YOUR TASK: Quote the devotional text word for word, beginning at "Matthew 6:19-24" and stopping after "and buried treasure.".

TEXT TO READ:
## Begin

If not, here’s a simple tool to remember. Every time you feel compelled to worry, pray instead. It will take some practice, but start off by trying it for just one hour. Then try it for an afternoon. Then a day. Then a week, and so on. Sure, you’ll mess up. But the more and more you can live a life of prayer instead of a life of worry, the closer you’ll come to God’s presence.

Come to think of it, I think I’ll go pray right now.

Week 13: Heavenly Treasure

Matthew 6:19-24

We’re fascinated by treasure.

People traveled across land and sea in search of gold. Deep mines are delved far into the earth in the hopes of finding even the smallest diamond. Even as kids, we draw treasure maps and wonder at stories of pirates and buried treasure.

Why?

An easy answer is the value of treasure. The sheer worth of the object – whether it’s gold, jewels or money – is enough to fascinate us. But I think it’s something even more primal and innate that drives our treasure sensations.

Beauty.

In our passage today, Jesus implores those listening to lay up for themselves treasures in heaven. To not be preoccupied with earthly treasures. He explains his reasoning in verse 21:

“For where your treasure is, there your heart will be also.”

We think earthly treasures are beautiful. And they are…to a point. It’s hard to deny the beauty of gold or diamonds or rubies. But they don’t fulfill us. They are only temporary. In Jesus words, these treasures are “where moth and rust destroy and where thieves break in and steal.”

The thing is, most of us don’t come in contact with gold or jewels on a daily basis. For most of us, our treasure of choice is money. Jesus knew this. He addresses it in verse 24:

“No one can serve two masters, for either he will hate the one and love the other, or he will be devoted to the one and despise the other. You cannot serve God and money.”

Look, money isn’t bad. It is not the root of all evil. The correct quote comes from 1 Timothy 6:10 – “For the love of money is the root of all kinds of evil.”

That verse is saying the exact same thing as Jesus in our passage. Don’t let money become your master. Don’t love it like you love God. Don’t love it like you love your family. Don’t love it like you love your friends. In its rightful place, money is a great thing. In the wrong place, it becomes scary.

So choose your treasures wisely. Choose things like time, presence, and intention. Choose love, joy, and hope.

Above all, choose God. If you treasure Him, the fascination will never end. He’s the treasure that doesn’t go away.

The Heavenly Treasure.

Week 12: Fasting

Matthew 6:16-18

This week we are revisiting an idea that we looked at a couple of months ago.  From February to March we were challenged to participate in Lent both by subtracting something from our lives and adding something meaningful to fill that space.  This part of the sermon, Jesus teaches his disciples to fast, but to do so without being known.  He shares this so that his disciples will fast for the right reason, which is ultimately to grow closer to God.

The last few weeks we have been studying practices that Jesus warns against the temptation to be noticed.  Pride can easily get in the way of Christ, and this is why Jesus tells his disciples to practice these things in private.  It is valuable to be set apart from the world.  When people see a Christian out in public they should be able to clearly tell a difference in how that person acts.  We should achieve this by living as Christ lived.  The more we study the life of Christ and deepen our relationship with him, the more naturally we will begin to stand out.  This will occur not because of pride or a feeling that we are better than others, but will come about because of the Holy Spirit, humility, and loving others with genuine compassion.

## End

MATERIAL PROVIDED:
## Begin

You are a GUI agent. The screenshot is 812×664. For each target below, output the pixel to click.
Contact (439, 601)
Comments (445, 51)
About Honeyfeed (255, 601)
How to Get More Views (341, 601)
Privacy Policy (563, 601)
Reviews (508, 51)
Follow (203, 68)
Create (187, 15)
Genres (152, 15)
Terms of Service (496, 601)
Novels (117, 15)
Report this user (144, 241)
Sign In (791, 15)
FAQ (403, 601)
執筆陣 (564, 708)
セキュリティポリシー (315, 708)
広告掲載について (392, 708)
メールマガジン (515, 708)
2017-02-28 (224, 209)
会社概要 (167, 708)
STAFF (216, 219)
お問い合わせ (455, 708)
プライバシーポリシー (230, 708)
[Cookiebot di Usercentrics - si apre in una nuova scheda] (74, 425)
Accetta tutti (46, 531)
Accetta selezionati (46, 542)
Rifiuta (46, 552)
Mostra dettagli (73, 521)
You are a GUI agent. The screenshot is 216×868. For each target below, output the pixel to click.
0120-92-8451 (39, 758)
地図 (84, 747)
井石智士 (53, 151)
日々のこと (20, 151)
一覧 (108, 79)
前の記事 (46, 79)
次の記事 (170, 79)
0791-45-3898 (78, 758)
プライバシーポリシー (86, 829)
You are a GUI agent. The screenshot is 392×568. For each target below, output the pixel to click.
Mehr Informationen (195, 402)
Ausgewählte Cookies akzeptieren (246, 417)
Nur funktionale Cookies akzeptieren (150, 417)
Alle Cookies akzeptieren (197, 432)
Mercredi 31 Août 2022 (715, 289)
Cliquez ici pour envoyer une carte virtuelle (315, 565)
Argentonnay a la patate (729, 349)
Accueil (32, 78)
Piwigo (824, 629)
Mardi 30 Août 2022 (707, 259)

## End
## Begin

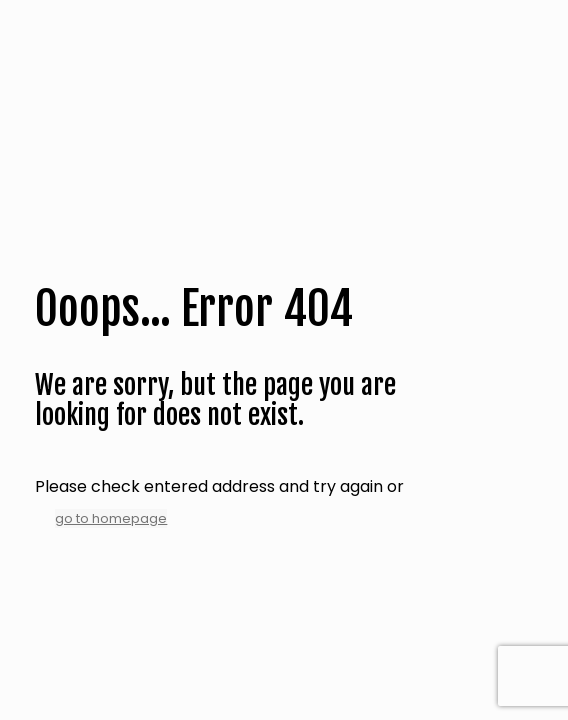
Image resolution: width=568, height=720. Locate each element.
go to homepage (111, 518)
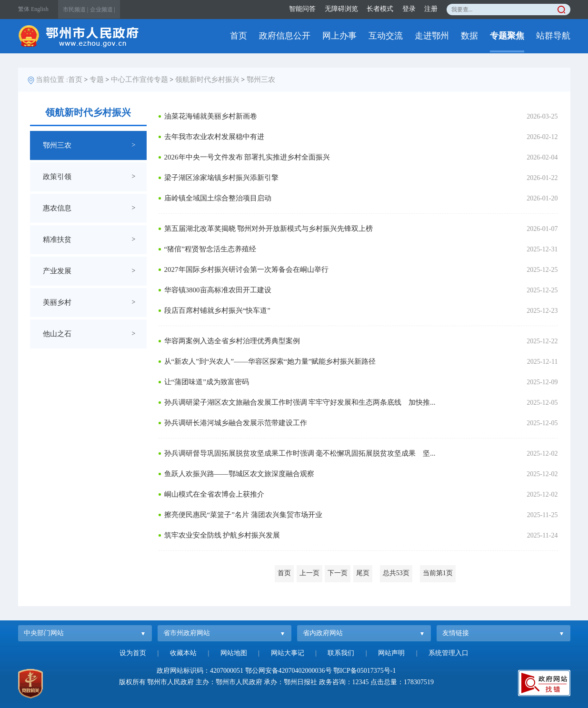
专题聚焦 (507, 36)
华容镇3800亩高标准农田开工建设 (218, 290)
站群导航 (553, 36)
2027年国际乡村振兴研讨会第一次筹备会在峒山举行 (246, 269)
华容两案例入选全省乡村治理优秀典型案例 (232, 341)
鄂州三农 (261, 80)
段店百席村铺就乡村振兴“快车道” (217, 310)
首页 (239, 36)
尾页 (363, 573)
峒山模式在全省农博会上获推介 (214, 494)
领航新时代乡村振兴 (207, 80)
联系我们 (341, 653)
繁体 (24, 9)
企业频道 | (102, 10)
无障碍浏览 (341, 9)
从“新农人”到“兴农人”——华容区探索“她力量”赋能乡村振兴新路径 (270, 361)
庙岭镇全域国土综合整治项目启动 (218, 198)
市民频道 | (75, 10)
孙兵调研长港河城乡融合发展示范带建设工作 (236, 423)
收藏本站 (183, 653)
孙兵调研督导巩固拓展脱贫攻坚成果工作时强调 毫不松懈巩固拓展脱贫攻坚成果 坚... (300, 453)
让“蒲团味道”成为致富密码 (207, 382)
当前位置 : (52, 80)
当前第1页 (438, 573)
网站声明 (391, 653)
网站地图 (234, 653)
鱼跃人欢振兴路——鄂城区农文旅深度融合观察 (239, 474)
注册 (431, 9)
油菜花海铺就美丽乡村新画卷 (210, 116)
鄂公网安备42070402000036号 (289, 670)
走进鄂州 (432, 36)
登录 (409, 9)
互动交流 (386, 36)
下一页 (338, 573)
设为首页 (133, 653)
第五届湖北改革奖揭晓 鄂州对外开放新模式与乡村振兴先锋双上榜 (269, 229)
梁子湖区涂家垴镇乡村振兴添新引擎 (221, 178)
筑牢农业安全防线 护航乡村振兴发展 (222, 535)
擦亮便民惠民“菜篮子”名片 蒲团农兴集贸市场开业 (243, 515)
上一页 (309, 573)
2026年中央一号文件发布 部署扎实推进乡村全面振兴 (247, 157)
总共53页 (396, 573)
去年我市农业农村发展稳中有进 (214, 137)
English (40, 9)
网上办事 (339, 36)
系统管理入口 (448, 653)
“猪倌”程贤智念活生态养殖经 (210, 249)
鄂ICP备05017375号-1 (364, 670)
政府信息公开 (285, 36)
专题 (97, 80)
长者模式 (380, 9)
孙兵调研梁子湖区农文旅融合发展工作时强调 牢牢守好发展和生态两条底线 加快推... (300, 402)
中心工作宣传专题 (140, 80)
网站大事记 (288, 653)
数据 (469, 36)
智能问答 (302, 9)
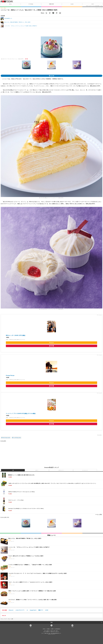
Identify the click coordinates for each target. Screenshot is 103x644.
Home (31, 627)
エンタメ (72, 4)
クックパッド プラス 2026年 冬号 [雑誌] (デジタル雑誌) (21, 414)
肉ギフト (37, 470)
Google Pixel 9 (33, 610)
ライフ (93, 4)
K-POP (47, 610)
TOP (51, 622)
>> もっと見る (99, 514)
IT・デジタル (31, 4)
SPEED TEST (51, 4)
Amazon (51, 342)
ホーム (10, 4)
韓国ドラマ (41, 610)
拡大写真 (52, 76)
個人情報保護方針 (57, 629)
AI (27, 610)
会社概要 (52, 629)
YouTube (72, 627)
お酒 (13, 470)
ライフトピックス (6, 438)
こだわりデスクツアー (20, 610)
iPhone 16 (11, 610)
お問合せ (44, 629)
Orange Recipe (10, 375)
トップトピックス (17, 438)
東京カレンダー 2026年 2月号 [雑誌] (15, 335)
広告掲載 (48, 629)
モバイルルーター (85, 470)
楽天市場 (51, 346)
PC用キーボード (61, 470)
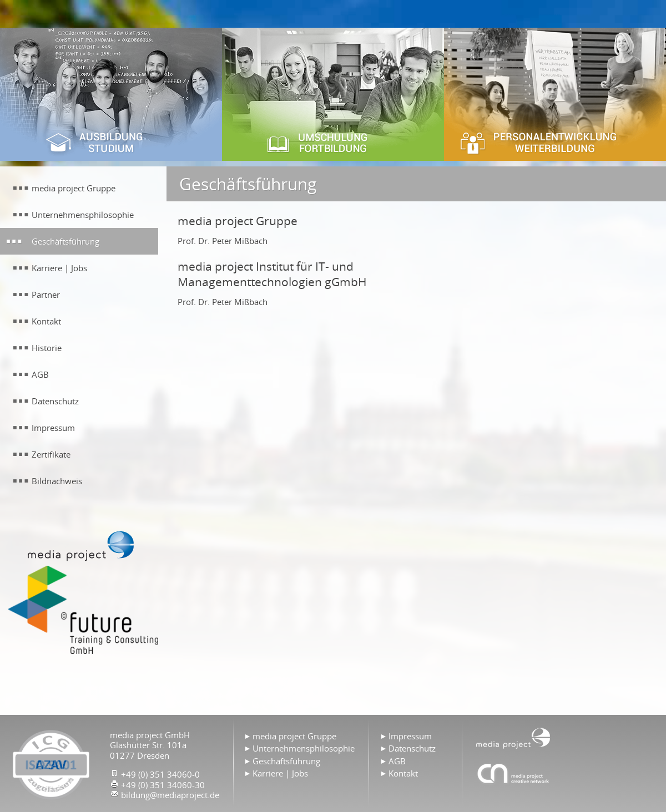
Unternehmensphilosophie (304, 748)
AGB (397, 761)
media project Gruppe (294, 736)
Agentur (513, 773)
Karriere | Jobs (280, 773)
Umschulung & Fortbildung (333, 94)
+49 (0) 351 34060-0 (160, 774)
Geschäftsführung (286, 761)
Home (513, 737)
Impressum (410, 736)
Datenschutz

## End

THE REPLY:
Matthew 6:19-24

We’re fascinated by treasure.

People traveled across land and sea in search of gold. Deep mines are delved far into the earth in the hopes of finding even the smallest diamond. Even as kids, we draw treasure maps and wonder at stories of pirates and buried treasure.